[Start of Attachment]

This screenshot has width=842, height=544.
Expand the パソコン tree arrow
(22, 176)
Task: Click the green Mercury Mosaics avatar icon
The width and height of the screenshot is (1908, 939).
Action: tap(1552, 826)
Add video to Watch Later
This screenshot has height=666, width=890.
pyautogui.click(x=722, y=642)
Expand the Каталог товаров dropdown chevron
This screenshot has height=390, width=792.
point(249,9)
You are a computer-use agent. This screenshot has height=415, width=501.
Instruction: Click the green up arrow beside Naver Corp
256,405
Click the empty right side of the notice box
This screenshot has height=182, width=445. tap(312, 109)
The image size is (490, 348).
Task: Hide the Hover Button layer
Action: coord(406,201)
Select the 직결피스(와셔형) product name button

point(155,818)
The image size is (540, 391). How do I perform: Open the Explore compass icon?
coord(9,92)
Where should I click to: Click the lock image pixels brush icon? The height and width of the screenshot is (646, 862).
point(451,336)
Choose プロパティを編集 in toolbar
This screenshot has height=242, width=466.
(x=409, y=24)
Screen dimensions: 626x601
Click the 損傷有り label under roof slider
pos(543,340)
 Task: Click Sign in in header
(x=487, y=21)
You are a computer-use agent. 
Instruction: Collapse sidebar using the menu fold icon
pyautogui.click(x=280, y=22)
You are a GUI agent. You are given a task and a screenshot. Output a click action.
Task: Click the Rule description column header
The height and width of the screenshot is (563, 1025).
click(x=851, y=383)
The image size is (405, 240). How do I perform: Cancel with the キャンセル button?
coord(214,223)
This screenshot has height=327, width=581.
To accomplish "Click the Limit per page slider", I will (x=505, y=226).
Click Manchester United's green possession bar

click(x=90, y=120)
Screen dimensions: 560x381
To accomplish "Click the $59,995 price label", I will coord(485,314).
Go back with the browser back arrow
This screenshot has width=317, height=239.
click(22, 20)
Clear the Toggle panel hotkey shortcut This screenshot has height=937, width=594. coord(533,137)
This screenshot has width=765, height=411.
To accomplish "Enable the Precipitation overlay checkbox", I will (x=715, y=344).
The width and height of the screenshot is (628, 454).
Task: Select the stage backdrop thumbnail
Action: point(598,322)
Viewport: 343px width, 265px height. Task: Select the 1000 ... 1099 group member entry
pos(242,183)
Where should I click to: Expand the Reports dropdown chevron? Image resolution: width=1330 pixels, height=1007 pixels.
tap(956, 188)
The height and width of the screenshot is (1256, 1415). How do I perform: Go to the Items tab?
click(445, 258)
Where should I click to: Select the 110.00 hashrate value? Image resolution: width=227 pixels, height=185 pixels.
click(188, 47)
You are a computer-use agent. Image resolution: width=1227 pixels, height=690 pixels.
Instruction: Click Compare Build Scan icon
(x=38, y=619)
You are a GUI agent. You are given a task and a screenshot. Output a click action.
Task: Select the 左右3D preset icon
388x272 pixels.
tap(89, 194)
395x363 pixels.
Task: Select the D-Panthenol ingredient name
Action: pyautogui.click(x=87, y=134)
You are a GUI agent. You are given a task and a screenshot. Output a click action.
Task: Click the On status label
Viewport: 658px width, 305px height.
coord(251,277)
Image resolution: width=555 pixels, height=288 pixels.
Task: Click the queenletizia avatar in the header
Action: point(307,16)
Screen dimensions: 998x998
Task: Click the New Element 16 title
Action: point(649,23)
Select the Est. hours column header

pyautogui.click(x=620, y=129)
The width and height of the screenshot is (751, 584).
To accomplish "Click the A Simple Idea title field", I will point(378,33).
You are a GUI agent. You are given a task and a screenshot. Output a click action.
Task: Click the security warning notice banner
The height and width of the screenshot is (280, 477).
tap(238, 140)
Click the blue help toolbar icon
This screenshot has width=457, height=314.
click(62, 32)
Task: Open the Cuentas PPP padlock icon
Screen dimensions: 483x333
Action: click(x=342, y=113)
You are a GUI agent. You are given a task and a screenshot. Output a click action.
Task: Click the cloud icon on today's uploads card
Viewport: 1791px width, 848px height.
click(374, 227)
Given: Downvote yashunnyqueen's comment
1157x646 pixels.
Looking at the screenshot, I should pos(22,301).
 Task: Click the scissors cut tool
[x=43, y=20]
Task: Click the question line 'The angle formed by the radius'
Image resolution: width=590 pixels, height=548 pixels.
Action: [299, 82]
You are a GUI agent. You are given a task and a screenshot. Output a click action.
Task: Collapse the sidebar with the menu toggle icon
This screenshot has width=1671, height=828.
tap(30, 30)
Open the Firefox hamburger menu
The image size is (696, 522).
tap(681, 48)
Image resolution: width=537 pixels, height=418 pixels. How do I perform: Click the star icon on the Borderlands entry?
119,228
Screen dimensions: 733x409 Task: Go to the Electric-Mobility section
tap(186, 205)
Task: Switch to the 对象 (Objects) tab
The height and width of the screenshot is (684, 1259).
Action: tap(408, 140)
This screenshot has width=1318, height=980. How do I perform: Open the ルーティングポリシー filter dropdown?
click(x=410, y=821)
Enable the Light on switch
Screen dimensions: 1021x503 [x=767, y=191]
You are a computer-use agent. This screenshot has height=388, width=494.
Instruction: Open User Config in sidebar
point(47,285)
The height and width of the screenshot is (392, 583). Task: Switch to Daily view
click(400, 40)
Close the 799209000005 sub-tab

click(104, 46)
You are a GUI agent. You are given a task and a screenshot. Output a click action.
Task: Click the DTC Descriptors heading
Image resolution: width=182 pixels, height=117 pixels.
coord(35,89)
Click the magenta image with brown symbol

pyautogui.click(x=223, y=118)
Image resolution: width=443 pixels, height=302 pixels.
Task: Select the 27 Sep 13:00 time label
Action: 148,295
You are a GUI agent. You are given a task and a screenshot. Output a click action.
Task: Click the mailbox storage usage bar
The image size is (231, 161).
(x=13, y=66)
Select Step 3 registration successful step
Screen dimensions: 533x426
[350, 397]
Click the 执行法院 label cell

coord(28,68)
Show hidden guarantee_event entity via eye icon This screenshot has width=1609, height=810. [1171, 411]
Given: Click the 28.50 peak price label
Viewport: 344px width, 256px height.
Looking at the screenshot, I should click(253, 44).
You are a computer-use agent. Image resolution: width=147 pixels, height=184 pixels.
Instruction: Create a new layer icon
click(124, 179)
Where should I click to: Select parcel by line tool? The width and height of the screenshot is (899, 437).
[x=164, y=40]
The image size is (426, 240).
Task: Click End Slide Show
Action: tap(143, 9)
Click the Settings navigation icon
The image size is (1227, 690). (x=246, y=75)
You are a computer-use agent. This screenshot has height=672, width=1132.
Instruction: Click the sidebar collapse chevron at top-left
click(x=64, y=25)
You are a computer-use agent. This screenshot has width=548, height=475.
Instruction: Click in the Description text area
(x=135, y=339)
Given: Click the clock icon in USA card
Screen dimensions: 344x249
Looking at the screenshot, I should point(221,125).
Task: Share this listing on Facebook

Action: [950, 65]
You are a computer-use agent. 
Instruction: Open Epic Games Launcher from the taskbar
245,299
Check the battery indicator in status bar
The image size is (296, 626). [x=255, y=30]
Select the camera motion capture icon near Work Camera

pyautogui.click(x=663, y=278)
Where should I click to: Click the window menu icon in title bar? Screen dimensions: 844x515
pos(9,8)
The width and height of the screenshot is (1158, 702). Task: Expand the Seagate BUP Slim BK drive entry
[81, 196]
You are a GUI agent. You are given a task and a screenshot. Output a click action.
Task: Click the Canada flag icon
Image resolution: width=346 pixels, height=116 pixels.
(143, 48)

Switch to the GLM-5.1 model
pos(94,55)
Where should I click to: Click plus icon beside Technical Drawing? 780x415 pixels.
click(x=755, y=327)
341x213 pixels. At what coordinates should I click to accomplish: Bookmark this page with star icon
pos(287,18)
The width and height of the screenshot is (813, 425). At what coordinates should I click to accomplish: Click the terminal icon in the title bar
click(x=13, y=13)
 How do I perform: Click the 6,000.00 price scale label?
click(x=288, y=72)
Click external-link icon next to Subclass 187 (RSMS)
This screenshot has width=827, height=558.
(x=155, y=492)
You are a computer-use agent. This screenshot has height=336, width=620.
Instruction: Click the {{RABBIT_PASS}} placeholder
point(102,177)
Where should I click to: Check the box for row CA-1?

[End of Attachment]

_Task to complete_
Some lines in the material contain "computer". Show all of them.

_Result of this task_
You are a computer-use agent. This screenshot has height=415, width=501.
You are a computer-use agent. 
You are a computer-use agent. Image resolution: width=1227 pixels, height=690 pixels.
You are a computer-use agent. This screenshot has height=388, width=494.
You are a computer-use agent. Image resolution: width=147 pixels, height=184 pixels.
You are a computer-use agent. This screenshot has height=672, width=1132.
You are a computer-use agent. This screenshot has width=548, height=475.
You are a computer-use agent. 
You are a computer-use agent. This screenshot has height=336, width=620.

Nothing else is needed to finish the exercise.